Figure 3.

miR-146a-5p increases endothelial permeability via macrophage TLR7. (A) Neither miR-146a-5p (50 nM) nor TLR7 agonist R837 increased permeability in endothelial cells (ECs) tested by electric cell-substrate impedance system (ECIS). Vascular endothelial growth factor (VEGF, 200 ng/ml) was used as a positive control. The ECIS curves are from duplicate samples. The experiment was repeated once in triplicates with similar results. (B–C) No TLR7 gene and protein expression was detected in endothelial cells. HEK293 null cell (293 null) served as a negative control, and HKE293 overexpressing human TLR7 (293 hTLR7) served as a positive control. (D) Schematic experiment flowchart.

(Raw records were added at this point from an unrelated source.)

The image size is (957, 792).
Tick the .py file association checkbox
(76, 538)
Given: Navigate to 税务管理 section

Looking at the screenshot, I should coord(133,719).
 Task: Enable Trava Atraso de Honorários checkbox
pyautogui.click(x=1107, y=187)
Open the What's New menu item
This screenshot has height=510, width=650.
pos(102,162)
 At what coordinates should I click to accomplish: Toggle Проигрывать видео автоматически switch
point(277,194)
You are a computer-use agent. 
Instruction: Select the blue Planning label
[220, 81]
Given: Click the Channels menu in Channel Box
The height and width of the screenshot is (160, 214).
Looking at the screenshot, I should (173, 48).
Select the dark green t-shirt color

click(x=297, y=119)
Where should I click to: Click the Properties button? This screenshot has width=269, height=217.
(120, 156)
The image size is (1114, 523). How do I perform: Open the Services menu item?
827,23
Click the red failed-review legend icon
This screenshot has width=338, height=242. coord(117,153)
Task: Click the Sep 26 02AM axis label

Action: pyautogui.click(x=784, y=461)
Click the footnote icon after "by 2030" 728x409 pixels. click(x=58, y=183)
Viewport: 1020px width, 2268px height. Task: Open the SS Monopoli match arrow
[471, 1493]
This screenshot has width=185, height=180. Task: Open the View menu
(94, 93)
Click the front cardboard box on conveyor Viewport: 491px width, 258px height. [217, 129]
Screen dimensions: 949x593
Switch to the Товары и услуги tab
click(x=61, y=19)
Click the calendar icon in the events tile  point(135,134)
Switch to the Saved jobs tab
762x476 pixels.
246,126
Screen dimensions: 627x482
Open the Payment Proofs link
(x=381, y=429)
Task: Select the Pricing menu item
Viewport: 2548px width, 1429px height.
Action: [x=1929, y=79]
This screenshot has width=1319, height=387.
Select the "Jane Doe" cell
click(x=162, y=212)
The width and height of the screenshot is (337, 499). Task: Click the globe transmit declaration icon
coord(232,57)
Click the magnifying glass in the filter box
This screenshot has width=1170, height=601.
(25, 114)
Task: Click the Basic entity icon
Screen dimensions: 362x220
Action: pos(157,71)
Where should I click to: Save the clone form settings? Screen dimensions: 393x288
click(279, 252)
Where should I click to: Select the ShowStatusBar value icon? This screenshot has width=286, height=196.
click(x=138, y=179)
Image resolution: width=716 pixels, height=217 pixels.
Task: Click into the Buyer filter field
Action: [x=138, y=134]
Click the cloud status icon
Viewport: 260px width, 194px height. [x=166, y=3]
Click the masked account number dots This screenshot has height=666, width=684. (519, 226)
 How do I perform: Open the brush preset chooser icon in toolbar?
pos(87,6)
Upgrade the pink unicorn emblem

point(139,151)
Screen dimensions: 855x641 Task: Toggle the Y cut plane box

ECs were treated with 20% conditioned media (CM) collected from macrophages (BMDMs) (WT and TLR7^−/−) incubated with either Lipofectamine (Lipo), miR-146a-5p, or miR-210-3p at various dosages for 24 hours. Resistance was measured by ECIS, and sICAM-1 (secreted intercellular adhesion molecule 1) was tested using ELISA. (E–G) Conditioned media from miR-146a-5p (proinflammatory miRNA) but not that of miR-210 (nonproinflammatory miRNA) increased EC permeability via macrophage TLR7. Resistance at 10 hours was quantified for statistical analysis and presented as a bar graph. (H) sICAM-1 concentrations were measured by ELISA after designated CM treatment in (F) and (G). Data were presented as mean ± SEM. Data of (E) were analyzed by one-way ANOVA with Tukey post hoc test. Data of (F), (G), and (H) were analyzed using two-way ANOVA with Bonferroni’s post hoc test. BMDM = bone marrow-derived macrophages; miRNA = microRNA.